椿山小学校(池川町) つばやま
1876(明治8)年に創立1972(昭和47)年用居小学校へ統合、その後用居小学校も北部小学校への改称を経て池川小学校へ統合
池川町中心部土居から愛媛県久万町に向けて国道494号線を走り、大西小学校跡付近で北岸へ渡り、いったん南岸へ渡り返したあともう一度北岸へ。そのまま国道と別れて直進し、大野小学校跡を見ながら進んだ先に椿山集落がある。急斜面にへばりつくような形で家々が建っている。
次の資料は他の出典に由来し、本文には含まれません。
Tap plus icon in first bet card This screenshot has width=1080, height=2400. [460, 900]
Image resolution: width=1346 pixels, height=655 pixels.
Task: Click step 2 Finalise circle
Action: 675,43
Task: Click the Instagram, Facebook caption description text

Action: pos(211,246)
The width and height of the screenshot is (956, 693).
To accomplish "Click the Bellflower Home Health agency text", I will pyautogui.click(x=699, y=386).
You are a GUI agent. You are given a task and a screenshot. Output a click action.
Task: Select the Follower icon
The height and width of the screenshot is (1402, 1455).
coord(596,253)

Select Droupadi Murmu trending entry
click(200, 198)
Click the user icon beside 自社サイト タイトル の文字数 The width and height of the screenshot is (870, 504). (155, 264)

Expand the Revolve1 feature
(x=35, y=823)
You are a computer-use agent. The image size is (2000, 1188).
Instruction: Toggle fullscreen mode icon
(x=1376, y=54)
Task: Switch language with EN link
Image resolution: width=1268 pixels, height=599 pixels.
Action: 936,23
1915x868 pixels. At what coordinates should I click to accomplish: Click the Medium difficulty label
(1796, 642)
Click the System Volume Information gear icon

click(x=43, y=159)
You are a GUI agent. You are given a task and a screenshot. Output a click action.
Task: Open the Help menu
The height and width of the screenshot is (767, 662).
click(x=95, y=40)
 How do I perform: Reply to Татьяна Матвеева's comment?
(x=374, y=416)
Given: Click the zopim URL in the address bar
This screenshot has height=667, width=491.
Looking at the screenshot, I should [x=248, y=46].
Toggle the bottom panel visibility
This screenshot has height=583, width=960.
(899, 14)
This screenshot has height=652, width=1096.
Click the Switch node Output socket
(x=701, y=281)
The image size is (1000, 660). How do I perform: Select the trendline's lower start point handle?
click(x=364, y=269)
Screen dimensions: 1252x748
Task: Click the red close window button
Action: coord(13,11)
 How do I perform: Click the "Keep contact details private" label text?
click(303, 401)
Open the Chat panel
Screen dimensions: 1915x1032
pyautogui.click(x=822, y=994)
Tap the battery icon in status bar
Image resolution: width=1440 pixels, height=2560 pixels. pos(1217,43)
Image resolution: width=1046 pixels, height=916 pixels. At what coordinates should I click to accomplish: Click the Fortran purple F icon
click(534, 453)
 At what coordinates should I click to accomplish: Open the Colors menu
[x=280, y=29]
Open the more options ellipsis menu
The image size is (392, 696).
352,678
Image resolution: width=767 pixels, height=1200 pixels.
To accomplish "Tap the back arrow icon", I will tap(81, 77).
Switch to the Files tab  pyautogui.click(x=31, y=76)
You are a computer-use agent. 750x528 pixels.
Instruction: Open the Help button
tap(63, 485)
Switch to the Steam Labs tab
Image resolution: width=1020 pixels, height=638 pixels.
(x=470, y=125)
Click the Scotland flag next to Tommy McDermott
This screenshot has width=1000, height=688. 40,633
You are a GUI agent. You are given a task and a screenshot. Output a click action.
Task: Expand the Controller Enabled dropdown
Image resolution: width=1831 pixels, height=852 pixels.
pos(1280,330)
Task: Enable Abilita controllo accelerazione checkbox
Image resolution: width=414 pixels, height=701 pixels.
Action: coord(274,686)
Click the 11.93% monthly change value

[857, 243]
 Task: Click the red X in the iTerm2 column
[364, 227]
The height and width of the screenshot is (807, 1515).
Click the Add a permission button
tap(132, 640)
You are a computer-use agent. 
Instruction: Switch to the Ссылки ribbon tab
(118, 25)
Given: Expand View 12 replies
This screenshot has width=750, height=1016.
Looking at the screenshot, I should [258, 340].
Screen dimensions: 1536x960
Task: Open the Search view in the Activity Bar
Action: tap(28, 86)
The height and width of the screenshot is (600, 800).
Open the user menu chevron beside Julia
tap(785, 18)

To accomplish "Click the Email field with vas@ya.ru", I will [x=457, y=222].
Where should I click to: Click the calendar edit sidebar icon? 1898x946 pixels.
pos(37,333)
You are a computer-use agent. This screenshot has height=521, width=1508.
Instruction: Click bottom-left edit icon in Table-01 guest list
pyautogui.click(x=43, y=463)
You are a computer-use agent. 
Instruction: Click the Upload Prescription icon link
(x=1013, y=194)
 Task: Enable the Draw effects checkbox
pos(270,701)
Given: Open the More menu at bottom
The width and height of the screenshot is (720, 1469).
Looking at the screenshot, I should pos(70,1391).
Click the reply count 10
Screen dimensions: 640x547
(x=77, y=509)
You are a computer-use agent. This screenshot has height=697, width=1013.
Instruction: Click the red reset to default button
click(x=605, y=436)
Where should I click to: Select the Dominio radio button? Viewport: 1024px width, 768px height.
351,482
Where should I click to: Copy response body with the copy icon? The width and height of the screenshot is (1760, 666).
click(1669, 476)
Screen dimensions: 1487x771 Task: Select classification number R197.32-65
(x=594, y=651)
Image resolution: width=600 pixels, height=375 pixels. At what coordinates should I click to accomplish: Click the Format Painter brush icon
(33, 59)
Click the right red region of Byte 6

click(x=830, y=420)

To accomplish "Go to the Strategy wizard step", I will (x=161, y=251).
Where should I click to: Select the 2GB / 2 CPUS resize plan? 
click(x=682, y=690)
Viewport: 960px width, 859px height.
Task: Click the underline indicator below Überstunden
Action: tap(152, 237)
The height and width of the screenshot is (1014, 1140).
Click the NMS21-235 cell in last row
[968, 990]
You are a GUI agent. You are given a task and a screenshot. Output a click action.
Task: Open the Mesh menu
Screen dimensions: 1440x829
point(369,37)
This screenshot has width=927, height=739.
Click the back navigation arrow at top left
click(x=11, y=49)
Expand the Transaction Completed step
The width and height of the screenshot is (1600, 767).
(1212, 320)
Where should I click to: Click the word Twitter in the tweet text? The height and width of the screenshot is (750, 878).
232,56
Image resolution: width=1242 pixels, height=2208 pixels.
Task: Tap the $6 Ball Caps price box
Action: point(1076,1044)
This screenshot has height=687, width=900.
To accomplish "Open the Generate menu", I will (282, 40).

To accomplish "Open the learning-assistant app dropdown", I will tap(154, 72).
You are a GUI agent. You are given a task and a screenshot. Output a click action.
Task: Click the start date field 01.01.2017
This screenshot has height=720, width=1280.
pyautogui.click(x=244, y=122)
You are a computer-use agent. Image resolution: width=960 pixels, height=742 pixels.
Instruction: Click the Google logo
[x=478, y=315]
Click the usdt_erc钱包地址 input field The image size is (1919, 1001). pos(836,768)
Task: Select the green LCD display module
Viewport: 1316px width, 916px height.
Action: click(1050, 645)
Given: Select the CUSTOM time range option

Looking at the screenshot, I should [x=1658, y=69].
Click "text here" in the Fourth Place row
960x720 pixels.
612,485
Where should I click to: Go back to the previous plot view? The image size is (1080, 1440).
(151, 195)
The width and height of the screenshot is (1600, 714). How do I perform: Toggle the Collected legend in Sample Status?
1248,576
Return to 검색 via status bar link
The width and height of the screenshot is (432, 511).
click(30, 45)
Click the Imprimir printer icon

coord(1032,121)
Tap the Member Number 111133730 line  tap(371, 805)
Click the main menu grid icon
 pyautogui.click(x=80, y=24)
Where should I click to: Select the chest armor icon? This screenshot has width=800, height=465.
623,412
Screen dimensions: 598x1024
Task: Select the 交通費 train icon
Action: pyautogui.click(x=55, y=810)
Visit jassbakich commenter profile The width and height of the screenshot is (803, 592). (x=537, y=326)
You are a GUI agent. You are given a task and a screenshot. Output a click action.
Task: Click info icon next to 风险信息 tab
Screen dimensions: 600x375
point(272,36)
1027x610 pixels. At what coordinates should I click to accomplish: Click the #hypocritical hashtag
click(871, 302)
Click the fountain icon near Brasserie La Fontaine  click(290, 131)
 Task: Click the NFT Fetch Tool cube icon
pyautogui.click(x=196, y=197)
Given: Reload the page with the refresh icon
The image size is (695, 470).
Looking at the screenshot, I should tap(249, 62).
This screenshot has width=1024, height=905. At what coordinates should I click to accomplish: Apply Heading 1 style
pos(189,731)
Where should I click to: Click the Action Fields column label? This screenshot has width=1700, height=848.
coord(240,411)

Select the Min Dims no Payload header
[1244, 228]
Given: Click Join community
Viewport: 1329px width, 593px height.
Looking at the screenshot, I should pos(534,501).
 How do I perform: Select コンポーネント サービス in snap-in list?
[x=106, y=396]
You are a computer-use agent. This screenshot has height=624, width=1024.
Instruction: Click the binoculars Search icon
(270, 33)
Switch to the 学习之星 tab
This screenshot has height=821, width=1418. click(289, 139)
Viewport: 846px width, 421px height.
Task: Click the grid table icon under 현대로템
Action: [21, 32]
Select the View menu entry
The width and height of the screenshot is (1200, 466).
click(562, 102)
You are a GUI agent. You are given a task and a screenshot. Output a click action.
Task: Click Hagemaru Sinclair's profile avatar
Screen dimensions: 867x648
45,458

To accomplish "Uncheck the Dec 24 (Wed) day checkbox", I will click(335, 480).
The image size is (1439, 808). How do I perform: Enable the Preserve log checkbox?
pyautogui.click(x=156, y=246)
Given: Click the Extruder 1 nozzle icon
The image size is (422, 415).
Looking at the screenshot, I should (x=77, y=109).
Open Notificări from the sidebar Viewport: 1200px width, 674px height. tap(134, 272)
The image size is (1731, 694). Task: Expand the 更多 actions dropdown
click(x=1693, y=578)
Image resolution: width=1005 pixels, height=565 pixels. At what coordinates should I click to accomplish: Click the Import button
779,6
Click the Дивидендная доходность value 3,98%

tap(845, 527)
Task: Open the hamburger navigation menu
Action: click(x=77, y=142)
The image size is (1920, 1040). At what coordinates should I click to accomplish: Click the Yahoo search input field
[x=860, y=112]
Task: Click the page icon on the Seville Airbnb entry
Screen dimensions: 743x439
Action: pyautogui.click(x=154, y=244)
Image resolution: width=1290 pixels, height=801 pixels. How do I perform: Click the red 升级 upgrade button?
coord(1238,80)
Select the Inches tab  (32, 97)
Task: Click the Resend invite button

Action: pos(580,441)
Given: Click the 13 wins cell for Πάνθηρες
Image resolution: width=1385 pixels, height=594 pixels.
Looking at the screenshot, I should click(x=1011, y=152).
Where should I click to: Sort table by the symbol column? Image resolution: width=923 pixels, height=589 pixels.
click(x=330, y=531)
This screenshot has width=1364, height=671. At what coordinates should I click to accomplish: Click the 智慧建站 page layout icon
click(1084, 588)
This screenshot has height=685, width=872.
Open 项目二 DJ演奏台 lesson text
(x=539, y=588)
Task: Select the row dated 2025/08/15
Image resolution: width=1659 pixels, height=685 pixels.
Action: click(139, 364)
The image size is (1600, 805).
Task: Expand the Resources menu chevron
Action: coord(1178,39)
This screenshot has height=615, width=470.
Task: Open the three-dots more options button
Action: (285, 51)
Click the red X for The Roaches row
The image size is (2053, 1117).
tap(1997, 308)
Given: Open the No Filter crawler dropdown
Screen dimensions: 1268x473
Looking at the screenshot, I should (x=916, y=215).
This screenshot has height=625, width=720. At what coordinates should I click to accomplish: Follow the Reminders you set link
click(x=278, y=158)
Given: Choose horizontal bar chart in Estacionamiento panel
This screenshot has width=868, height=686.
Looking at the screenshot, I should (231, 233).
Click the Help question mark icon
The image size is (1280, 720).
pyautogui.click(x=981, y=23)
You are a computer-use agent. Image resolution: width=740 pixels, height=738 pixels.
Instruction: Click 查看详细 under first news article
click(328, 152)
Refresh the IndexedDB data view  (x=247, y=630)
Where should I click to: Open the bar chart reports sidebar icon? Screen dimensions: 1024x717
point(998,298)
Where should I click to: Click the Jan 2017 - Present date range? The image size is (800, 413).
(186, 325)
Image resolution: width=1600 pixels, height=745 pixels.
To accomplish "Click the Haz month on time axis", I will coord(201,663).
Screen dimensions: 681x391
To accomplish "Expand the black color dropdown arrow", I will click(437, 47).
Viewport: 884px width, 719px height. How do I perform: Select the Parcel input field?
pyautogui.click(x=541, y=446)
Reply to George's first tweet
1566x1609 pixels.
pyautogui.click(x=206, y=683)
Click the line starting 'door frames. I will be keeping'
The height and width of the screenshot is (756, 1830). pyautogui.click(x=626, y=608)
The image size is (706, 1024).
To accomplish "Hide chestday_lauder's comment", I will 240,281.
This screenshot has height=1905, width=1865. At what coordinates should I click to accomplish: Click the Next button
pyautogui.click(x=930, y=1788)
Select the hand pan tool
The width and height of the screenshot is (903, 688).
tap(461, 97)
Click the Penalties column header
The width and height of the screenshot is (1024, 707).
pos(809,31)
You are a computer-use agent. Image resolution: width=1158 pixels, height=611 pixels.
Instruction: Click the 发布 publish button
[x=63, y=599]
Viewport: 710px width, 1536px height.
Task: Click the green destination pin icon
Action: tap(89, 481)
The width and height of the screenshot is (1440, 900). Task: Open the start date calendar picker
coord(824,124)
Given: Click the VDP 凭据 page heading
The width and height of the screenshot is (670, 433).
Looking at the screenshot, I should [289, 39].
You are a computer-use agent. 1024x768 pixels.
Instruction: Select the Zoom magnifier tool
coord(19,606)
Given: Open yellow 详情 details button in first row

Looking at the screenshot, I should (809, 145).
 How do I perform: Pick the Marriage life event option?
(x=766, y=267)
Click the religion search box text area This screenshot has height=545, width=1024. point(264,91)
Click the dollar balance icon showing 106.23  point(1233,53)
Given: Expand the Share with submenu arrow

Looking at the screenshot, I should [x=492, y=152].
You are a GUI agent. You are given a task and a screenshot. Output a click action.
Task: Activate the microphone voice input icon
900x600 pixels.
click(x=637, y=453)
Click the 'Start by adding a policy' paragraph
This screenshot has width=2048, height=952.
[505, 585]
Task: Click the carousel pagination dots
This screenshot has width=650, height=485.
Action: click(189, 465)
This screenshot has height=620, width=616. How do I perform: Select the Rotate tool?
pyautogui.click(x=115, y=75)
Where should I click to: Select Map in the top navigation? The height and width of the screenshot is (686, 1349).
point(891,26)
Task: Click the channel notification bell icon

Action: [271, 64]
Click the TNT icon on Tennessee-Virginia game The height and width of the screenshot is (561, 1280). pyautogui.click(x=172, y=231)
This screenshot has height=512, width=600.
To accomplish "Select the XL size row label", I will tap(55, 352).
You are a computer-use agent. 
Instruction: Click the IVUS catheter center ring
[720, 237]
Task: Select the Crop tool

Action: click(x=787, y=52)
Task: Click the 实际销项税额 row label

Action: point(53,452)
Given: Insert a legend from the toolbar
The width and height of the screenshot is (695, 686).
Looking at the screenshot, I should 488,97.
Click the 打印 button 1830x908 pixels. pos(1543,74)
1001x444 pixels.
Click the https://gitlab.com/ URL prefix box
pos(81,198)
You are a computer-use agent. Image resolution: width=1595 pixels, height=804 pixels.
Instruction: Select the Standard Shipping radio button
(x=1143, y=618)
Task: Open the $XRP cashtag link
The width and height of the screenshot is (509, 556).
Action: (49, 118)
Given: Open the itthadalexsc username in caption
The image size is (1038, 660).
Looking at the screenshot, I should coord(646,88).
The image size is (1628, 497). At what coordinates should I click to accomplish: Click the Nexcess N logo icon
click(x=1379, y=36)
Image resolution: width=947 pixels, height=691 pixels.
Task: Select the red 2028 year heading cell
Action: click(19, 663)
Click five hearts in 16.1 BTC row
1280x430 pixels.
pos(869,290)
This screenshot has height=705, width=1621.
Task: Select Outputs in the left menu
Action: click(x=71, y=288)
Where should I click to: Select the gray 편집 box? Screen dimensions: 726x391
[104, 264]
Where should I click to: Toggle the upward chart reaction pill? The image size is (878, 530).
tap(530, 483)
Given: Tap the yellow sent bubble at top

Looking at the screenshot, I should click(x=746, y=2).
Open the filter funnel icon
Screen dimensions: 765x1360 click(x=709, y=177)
1955(昭和30)年の記録では45世帯245人を数えているが、2000(平成12)年には13世帯19人と激減している。
児童数
1912(T1) | 1926(S1) | 1945(S20) | 1955(S30) | 1965(S40) | 1972(S47)閉校時 |
45 | 32 | 10 | 2 |
椿山小学校跡
学校設立は1876(明治8)年で、当初は下流にある大野小学校の分校として設立され、上級生になると大野小学校へ通学していた。1888(明治20)年に椿山簡易小学校として独立したものの、4年後に尋常小学校制となって一度大野小学校分教場となったが、1902(明治34)年に再び独立した。それ以降は戦後の教育制度改革を経て1972(昭和47)年に用居小学校へ統合されるまでの歴史を刻んだ。
在りし日の椿山小学校
訪問したのは2004(平成16)年4月、校舎は解体されて集会所が建てられている。この椿山集落は高知県でも最も最後まで焼き畑農業が行われていた。池川町内でも各所で行われていたが1950年代になってから急速に廃れ、椿山は1970年代までその記録が残っている。焼き畑には春焼き・夏焼き・秋焼きがあり、山焼きをした最初は雑穀類を播いて食料を作り、2〜3年後に楮・三椏を植えることが多かった。雑穀も山焼きの季節により、それぞれ耕作物が違っていた。春焼きは主にトウモロコシ・ヒエ・サツマイモ、夏焼きはソバを播いて秋に収穫し後作に麦を播く家もあった。秋焼きは麦を蒔き、翌年に楮・三椏を植えるケースが多かった。いずれの場合も楮・三椏を植えた後にも大豆や小豆を間に植えることもあった。産業構造の変化とともに楮・三椏の価格が急落し、過疎化が進み山焼きをする人がいなくなり、かつて山中を覆った真っ黄色の三椏の花畑はすべて杉檜に取って代わり、その影は見るすべもない。